The Solid Life of Sugar Water

Birmingham Rep Door


The Solid Life of Sugar Water is a funny, poignant and touching story about the connection of a couple and how they deal with the death of their baby.

It is strikingly real in its delivery and the story is hardly unusual, it can relate to any one of us. In a brief encounter at the post office, Alice and Phil meet and soon become married.

Soon, they find themselves dealing with the unexpected tragedies of life. We are introduced to the start of their relationship and quickly jump to the snapshots of married life in the present, what was in between is left for the audience to infer.

All elements of the play are as striking as the next, often hitting the audience hard with unexpected events. This is mostly down to Jack Thorne’s wonderfully poetic and compelling script.

In it we see the monologue of each character, as they reveal to the audience about the way they truly feel, analysing events of the past and questioning their own personal courage

Apart from saying ‘I’m sorry’, the couple have no interaction with each other, which creates a level of separation that Phil and Alice know to be true, but never talk to each other about. Together with the performances of Genevieve Barr and Arthur Hughes, the script aims to get to the centre of the emotional dependencies and explores the effects and devastating aftermath of having to deal with loss and grief.

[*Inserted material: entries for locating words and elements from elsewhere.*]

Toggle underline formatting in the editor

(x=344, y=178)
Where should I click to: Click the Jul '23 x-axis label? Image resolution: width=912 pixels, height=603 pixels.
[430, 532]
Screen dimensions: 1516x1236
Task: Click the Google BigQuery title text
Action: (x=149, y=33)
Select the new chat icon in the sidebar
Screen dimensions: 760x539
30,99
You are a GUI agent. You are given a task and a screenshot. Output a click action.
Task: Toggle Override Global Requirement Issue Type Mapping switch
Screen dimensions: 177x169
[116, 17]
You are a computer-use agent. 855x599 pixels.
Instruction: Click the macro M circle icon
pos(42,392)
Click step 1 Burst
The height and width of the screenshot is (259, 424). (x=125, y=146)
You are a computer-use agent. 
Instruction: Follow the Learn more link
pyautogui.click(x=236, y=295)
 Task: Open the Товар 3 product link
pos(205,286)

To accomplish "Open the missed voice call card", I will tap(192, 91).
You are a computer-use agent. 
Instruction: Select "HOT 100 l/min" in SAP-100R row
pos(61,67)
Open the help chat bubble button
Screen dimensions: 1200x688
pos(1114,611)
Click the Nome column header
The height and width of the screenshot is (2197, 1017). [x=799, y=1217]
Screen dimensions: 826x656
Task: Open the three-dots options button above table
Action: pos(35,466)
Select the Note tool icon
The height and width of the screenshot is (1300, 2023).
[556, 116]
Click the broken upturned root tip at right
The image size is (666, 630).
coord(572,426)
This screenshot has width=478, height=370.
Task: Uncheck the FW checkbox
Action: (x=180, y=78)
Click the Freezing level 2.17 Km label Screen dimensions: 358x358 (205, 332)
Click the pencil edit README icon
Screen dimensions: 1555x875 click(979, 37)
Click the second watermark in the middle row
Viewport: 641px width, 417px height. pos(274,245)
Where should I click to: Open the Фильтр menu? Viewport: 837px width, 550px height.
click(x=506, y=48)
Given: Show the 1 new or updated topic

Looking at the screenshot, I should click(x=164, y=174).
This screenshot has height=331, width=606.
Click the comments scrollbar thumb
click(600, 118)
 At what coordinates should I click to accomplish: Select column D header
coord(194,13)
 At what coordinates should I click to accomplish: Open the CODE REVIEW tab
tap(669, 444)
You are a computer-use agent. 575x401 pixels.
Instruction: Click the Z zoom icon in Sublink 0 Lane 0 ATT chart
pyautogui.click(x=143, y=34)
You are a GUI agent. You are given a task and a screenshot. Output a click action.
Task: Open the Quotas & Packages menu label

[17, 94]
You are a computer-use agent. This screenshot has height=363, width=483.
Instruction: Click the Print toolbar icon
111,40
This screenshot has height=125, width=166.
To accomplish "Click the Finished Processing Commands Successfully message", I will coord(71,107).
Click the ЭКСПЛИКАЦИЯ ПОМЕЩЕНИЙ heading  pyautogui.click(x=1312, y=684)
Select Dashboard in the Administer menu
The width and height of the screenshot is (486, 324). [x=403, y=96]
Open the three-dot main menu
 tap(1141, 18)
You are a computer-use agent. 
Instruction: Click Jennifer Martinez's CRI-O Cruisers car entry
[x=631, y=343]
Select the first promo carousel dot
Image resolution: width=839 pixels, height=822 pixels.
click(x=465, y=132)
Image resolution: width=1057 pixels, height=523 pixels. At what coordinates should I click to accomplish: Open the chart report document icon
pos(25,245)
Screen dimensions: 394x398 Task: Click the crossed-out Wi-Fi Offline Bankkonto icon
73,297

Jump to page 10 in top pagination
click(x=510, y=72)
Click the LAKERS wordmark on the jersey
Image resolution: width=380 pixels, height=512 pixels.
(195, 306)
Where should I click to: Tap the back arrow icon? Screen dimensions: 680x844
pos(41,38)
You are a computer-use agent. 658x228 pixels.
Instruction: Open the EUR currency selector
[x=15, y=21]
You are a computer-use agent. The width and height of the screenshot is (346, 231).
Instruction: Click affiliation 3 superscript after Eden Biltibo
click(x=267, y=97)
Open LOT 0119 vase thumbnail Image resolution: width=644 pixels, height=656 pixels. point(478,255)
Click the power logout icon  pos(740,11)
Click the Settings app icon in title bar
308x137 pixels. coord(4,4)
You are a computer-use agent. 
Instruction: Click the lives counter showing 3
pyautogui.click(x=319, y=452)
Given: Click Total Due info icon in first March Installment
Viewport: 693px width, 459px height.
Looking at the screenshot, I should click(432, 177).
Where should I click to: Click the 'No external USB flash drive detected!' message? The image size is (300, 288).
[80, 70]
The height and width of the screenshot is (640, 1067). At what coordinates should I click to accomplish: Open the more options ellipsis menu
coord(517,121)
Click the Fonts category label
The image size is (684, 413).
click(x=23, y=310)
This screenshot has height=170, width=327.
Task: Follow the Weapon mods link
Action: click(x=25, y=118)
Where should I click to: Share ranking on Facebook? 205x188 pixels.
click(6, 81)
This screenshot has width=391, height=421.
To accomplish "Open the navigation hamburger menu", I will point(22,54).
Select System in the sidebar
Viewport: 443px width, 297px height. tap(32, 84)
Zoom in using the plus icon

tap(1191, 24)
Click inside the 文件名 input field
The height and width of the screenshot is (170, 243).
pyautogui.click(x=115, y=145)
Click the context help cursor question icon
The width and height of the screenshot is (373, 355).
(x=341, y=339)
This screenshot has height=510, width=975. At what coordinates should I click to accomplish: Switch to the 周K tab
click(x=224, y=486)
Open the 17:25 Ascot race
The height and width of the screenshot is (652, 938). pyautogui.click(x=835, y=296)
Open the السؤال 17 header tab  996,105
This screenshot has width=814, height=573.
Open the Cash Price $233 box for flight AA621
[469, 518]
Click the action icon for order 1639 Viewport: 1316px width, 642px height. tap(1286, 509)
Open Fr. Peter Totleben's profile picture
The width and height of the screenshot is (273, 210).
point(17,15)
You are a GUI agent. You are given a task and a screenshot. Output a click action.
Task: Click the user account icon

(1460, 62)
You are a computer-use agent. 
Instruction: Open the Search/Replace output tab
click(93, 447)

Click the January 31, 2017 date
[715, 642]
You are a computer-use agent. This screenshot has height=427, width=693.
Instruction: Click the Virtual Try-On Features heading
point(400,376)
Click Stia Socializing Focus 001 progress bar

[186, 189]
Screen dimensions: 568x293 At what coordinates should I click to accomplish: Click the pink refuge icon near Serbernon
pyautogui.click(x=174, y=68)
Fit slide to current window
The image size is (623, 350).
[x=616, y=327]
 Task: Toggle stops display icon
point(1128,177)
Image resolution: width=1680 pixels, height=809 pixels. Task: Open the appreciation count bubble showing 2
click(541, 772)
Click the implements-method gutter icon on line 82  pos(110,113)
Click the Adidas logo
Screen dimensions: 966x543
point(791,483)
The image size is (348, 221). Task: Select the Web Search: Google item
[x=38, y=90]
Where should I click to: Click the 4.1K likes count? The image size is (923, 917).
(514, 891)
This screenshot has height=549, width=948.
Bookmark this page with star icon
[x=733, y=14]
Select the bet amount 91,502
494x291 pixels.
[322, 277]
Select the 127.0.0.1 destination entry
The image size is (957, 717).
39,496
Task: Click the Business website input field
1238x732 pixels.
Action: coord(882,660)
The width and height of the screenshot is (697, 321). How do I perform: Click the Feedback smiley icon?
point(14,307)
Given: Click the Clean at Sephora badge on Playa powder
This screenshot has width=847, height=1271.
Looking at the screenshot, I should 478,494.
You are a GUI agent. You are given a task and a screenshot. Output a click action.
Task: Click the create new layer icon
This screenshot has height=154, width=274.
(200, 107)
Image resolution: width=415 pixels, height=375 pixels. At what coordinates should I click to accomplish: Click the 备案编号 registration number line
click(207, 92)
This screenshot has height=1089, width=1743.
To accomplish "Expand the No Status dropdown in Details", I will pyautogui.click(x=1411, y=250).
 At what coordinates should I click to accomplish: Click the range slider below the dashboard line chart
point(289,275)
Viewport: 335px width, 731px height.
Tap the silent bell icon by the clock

Director Amit Sharma leads the strong cast of two in an intense journey through what intimacy is really like after marriage. It takes us to unexpected dark places and surprises us with what suddenly can happen out of the blue. Happy and hopeful scenes of the past instantly cut into the bleak and desolate scenes of the present.

Thorne, Sharma and Graeae Theatre Company have worked together to create a rarity within art. Graeae work specifically with deaf and disabled actors and naturally, this adds a new dynamic to the tense and at times heart-breaking story too. Thorne’s script is goes beyond the physical and talks about themes that are universal to all. What sets this story apart is that Sharma does well to unearth the hardships that come with rebuilding relationships and intimacy after an incredibly hard loss. Most can relate to Thorne’s themes of sex and intimacy within the production, but we see the consequences of not communicating, after Phil and Alice suffer terrible loss.

The set is as gripping as the performance itself, allowing the audience to feel like a fly on the wall. The space of the Door is intimate and close, a great reflection of Phil and Alice’s tense and at times stifled relationship.

It is dark and their intensity and indeed heavy emotional moments give the feeling that we are the third person in their room. Most of the dialogue takes place on their bed that faces outwards to the audience, positioned at the back facing vertically, allowing the audience to have a birds-eye view. Scenes are short and often we cut back to flashbacks at the start of their relationship with edgy sound bites and strobes to quickly change the mood.

To see Phil and Alice’s interaction with each other is fascinating. They talk to us the audience about one another, but their feelings are never reiterated to each other. It is what goes unsaid that draws the audience in furthermore and makes Thorne’s work fascinating. Barr and Hughes are wonderful in their parts, with a chemistry to show Alice and Phil’s love/hate relationship and the responsibility of tenderly engaging the emotional trauma of loss is brilliantly dealt with by the pair. Sharma makes sure to give credit to Thorne’s gripping script and allows the audience to become transfixed by the deeply troubled and tragic relationship. To 06-02-16 and then on tour.